**YOUR OBJECTIVE**
Your output consists solely of the lines from the one that contains "Given: Click the 刷新 refresh icon at top right" to the end of the material, each reproduced exactly; pictures do not belong in it.

BEGIN

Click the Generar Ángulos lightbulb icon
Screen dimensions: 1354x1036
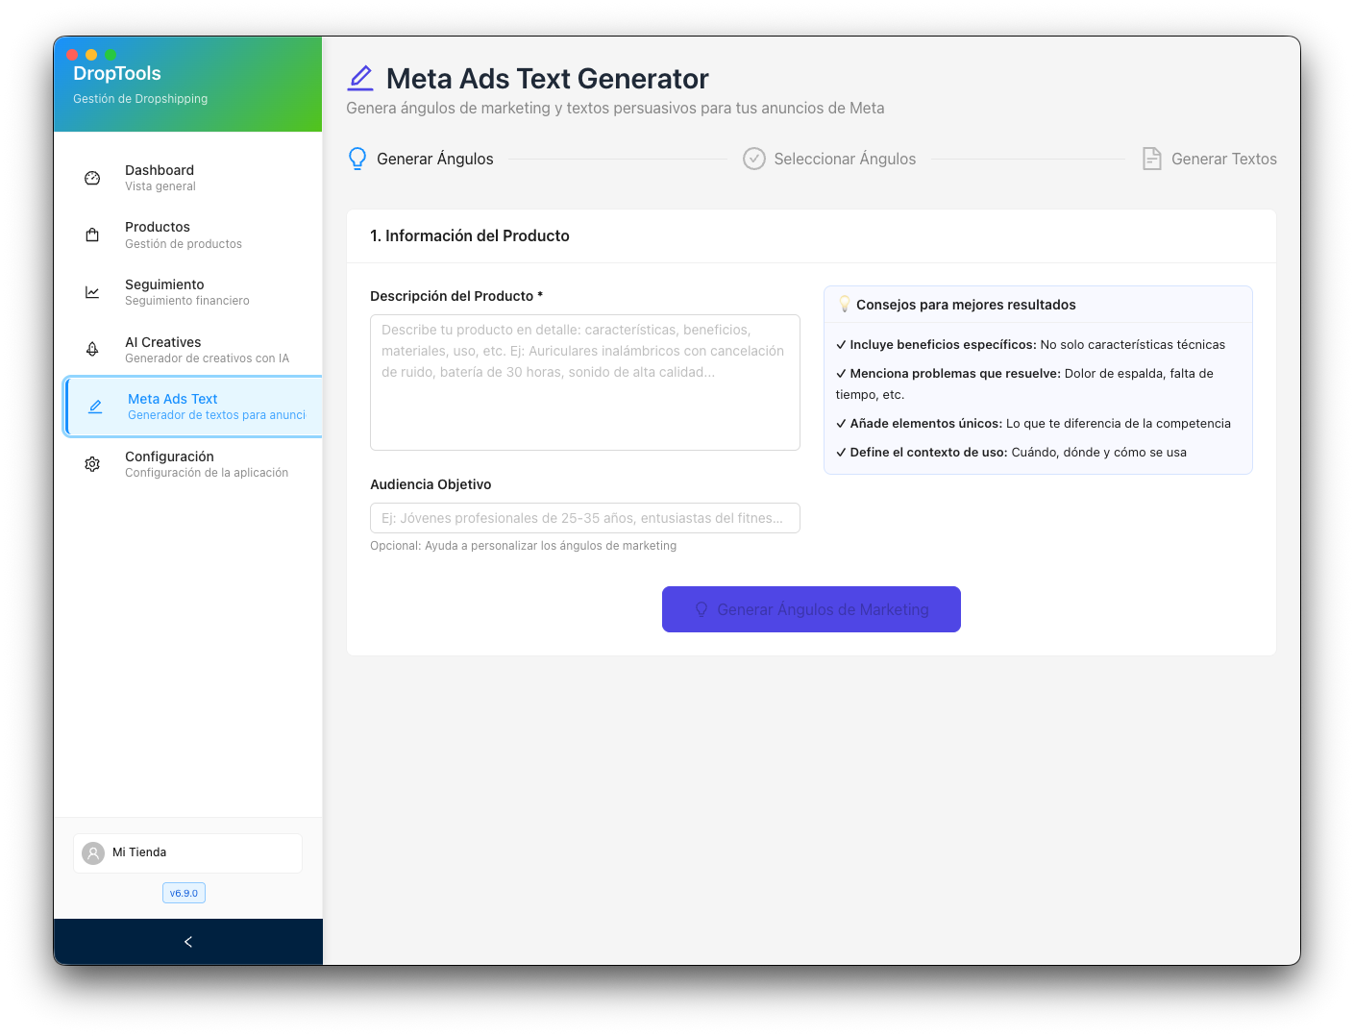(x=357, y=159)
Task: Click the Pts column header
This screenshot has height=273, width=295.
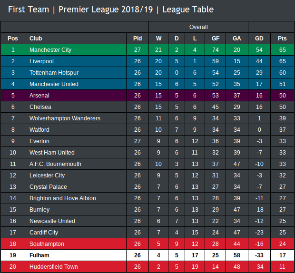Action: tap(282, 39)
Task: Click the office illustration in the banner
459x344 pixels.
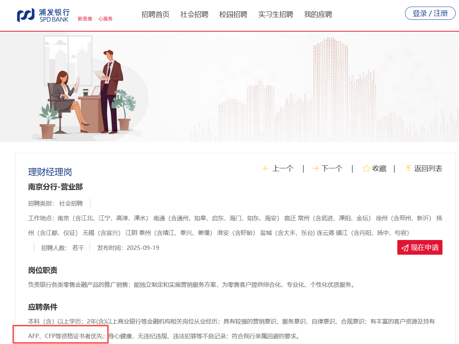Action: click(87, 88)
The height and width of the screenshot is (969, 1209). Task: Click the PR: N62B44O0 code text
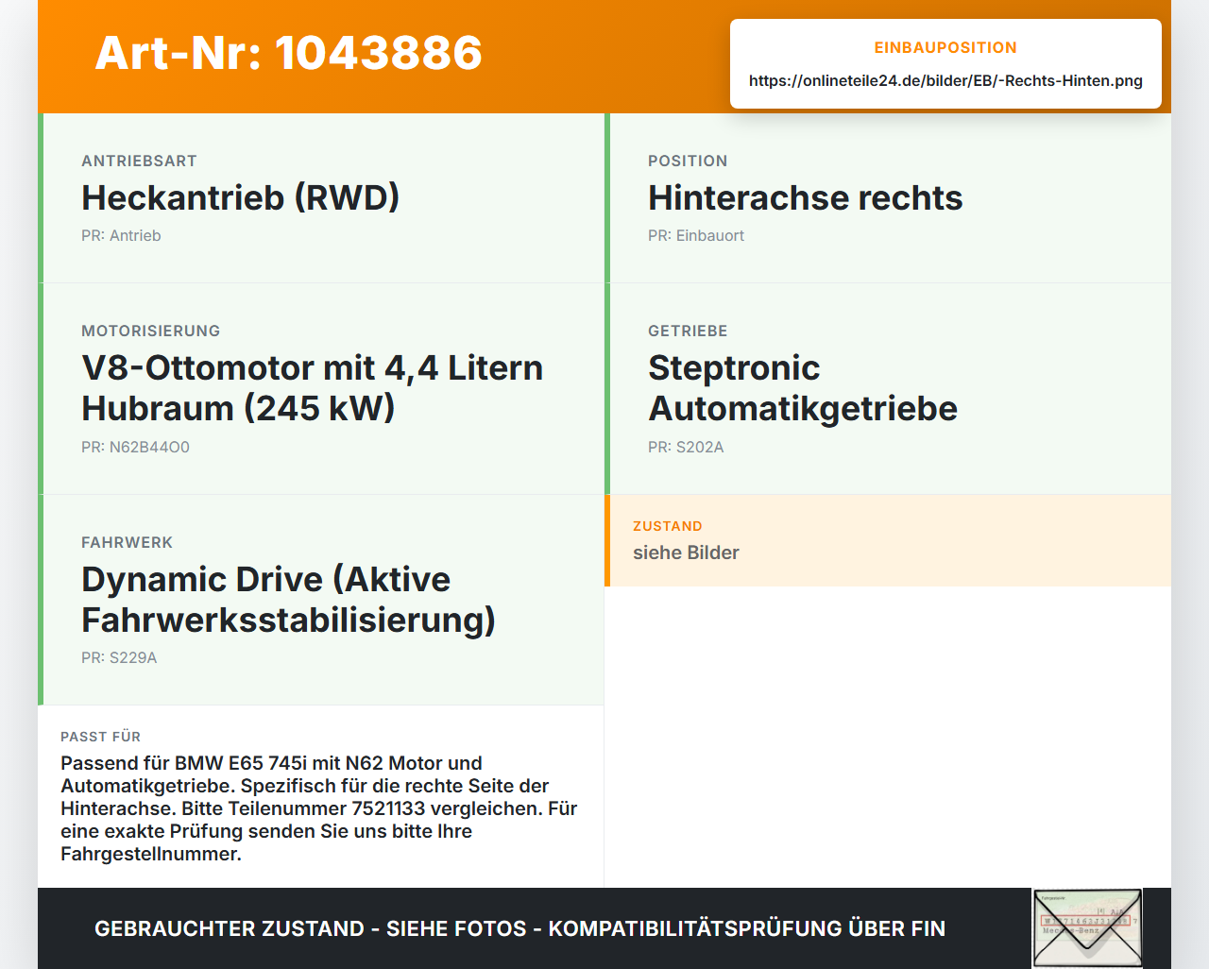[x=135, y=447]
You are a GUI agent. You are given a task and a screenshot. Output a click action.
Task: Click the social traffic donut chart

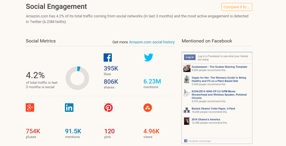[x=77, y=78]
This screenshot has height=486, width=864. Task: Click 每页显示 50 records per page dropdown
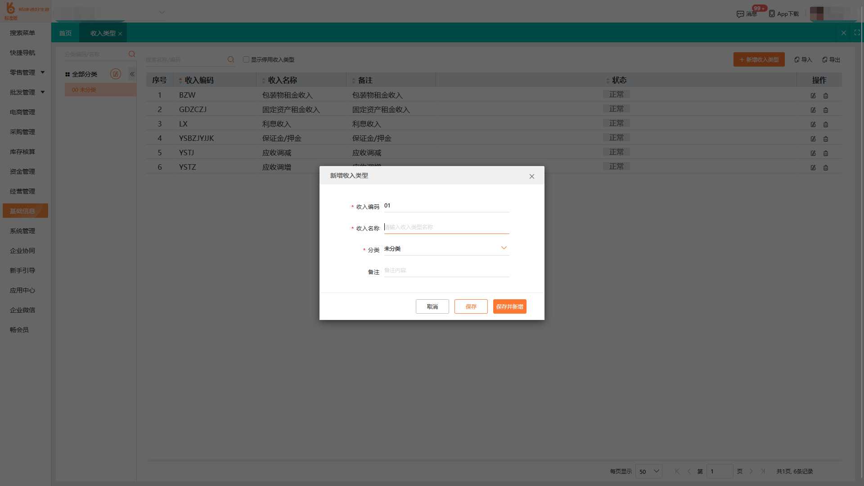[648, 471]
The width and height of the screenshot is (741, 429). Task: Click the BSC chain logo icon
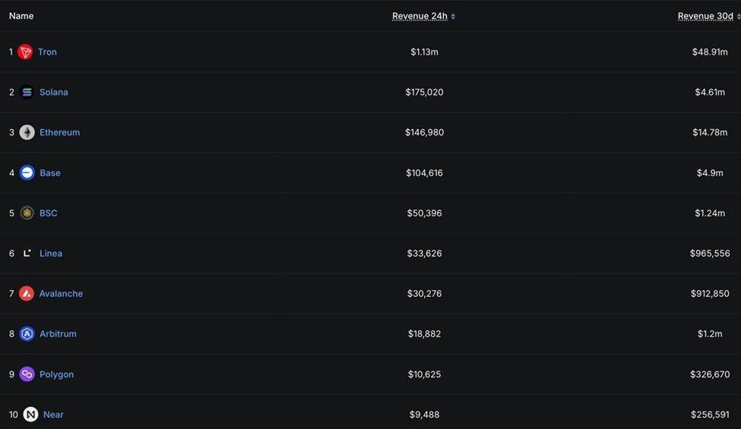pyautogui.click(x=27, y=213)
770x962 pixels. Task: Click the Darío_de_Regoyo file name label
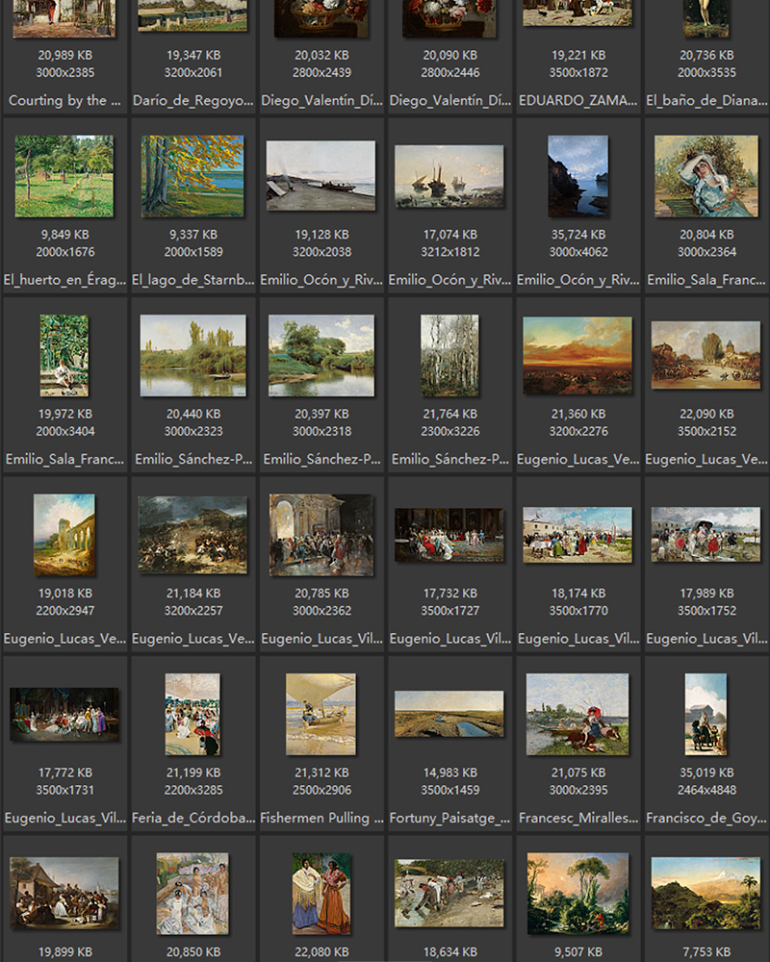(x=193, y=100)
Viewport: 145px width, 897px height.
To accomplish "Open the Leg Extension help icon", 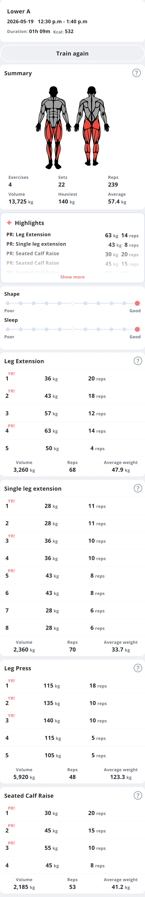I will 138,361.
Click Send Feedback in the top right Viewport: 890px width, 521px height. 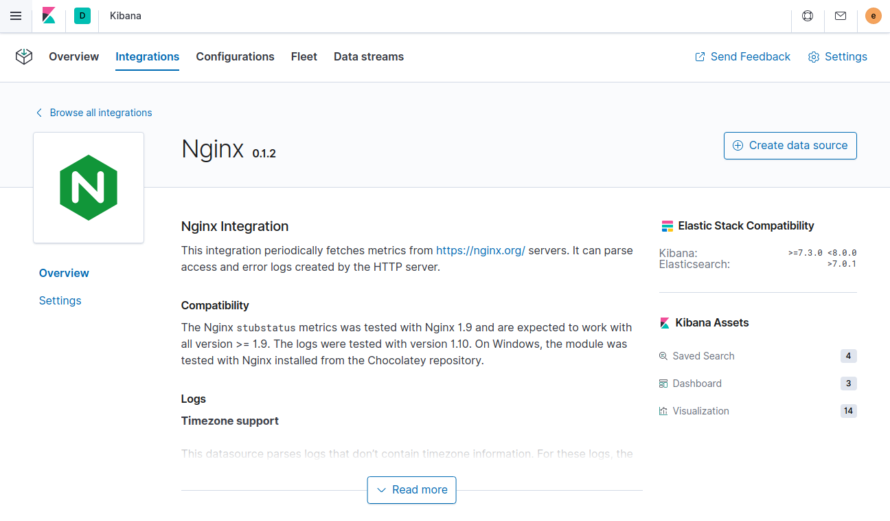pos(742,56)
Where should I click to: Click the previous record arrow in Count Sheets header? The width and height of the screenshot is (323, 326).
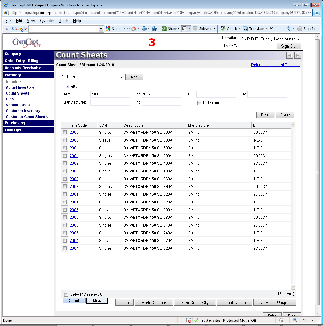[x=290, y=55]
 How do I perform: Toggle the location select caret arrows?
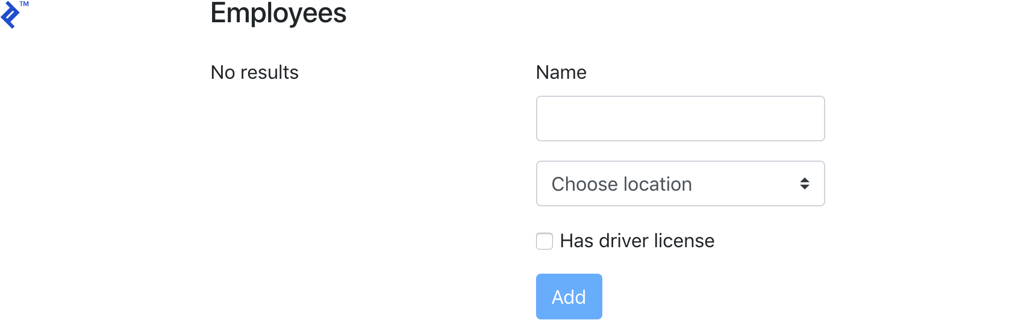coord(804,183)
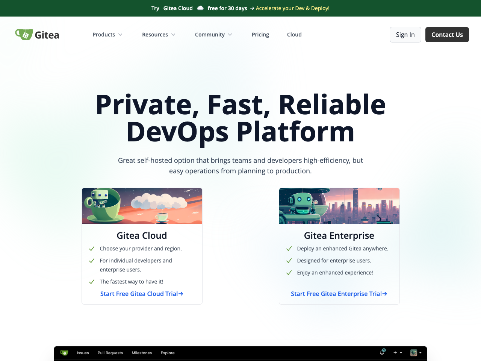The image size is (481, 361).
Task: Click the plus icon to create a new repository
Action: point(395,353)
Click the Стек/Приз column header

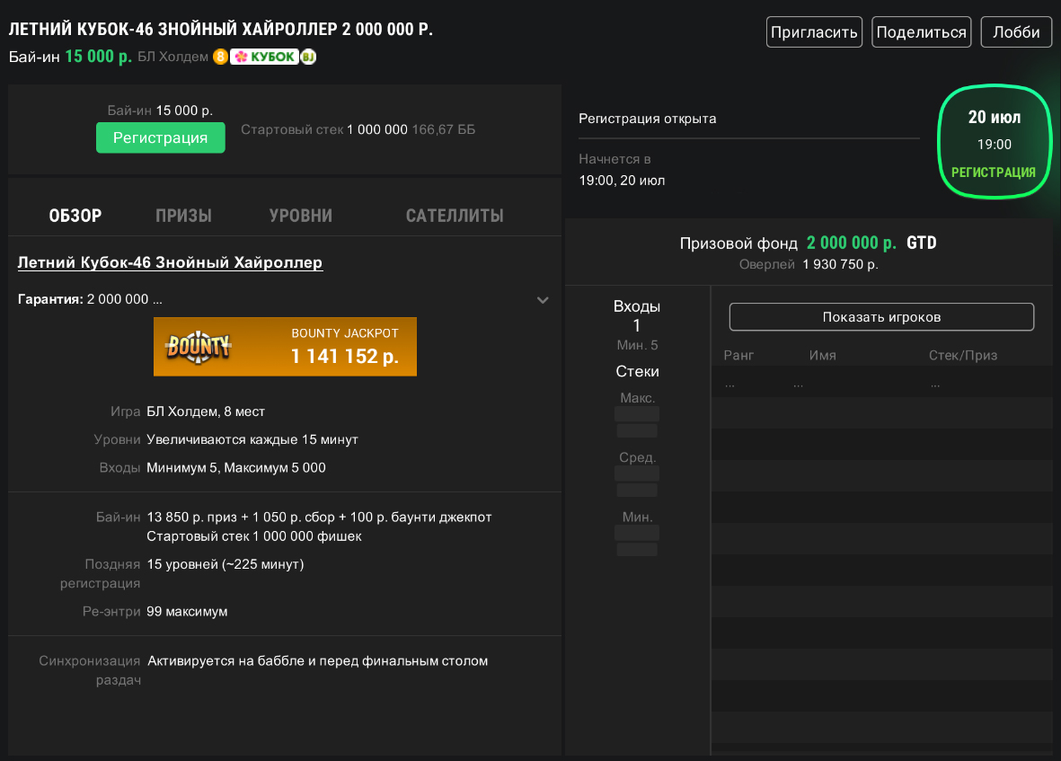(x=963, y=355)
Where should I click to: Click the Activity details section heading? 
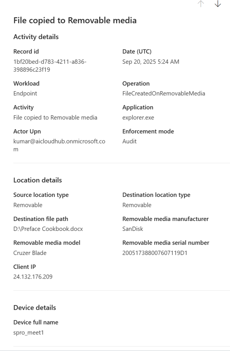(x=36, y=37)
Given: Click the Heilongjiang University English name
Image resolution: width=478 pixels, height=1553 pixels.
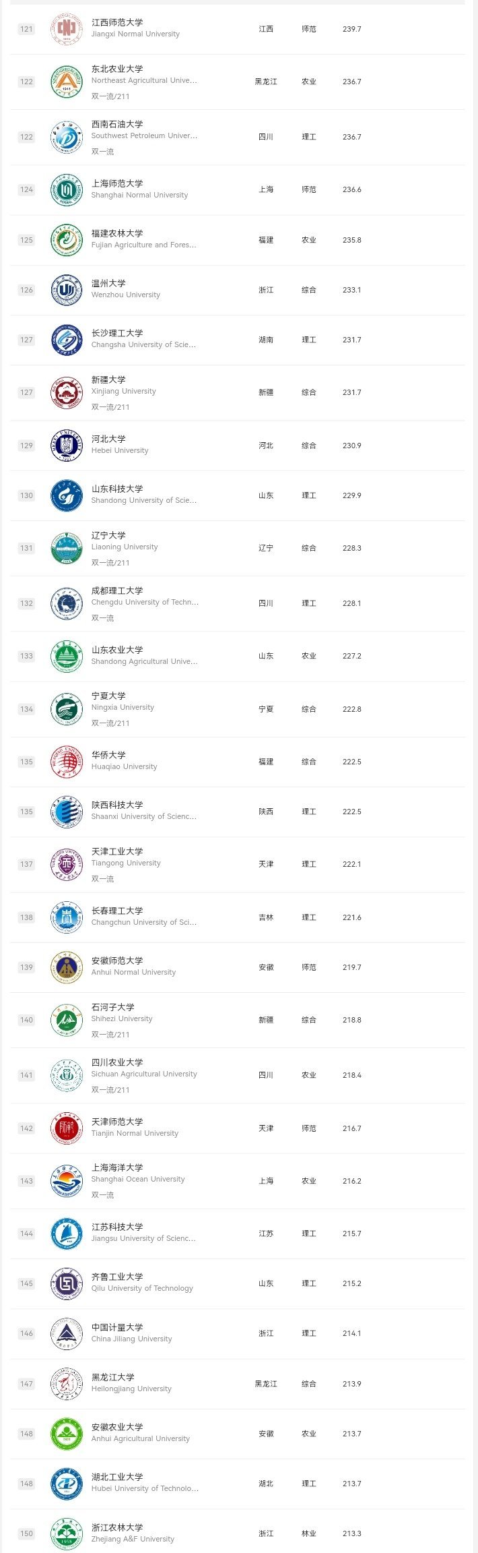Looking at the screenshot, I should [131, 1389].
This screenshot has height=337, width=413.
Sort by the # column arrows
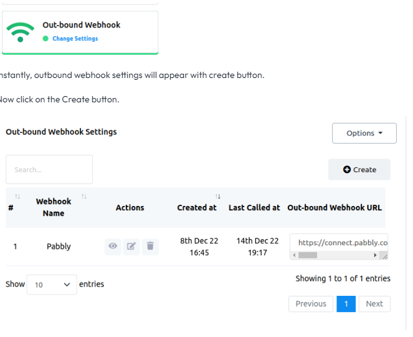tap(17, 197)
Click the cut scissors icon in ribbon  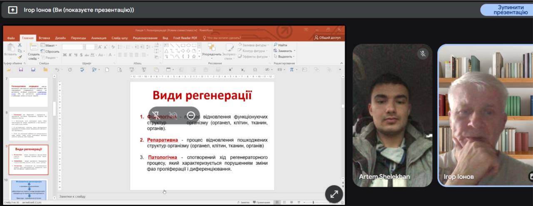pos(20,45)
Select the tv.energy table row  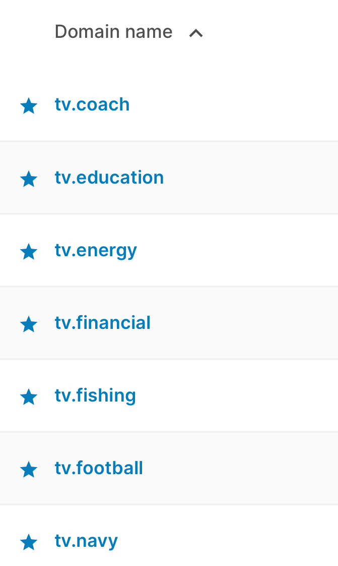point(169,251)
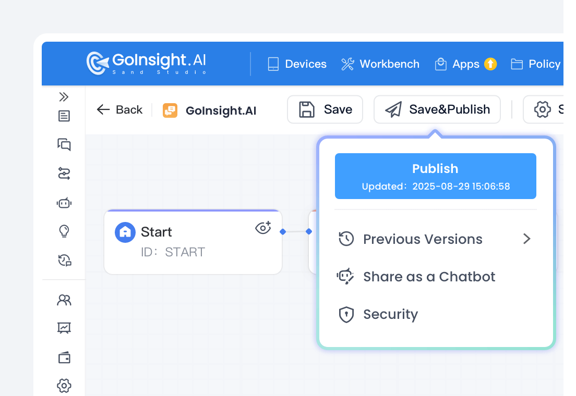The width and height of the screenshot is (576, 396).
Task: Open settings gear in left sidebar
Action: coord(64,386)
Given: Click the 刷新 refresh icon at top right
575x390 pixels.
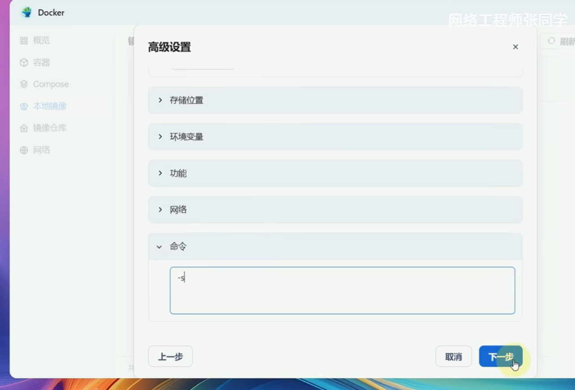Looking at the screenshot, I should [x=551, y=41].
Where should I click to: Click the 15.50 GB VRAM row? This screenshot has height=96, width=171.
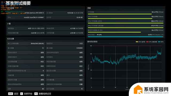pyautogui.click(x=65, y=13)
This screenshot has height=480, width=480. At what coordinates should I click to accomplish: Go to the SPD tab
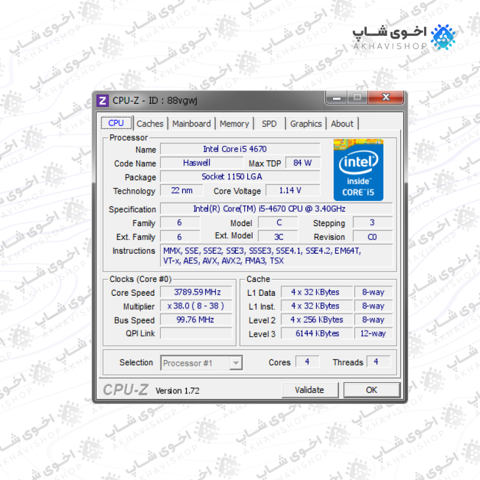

END

**EXPECTED ANSWER**
Given: Click the 刷新 refresh icon at top right
575x390 pixels.
Looking at the screenshot, I should [x=551, y=41].
Where should I click to: Click the 15.50 GB VRAM row? This screenshot has height=96, width=171.
pyautogui.click(x=65, y=13)
This screenshot has height=480, width=480. At what coordinates should I click to accomplish: Go to the SPD tab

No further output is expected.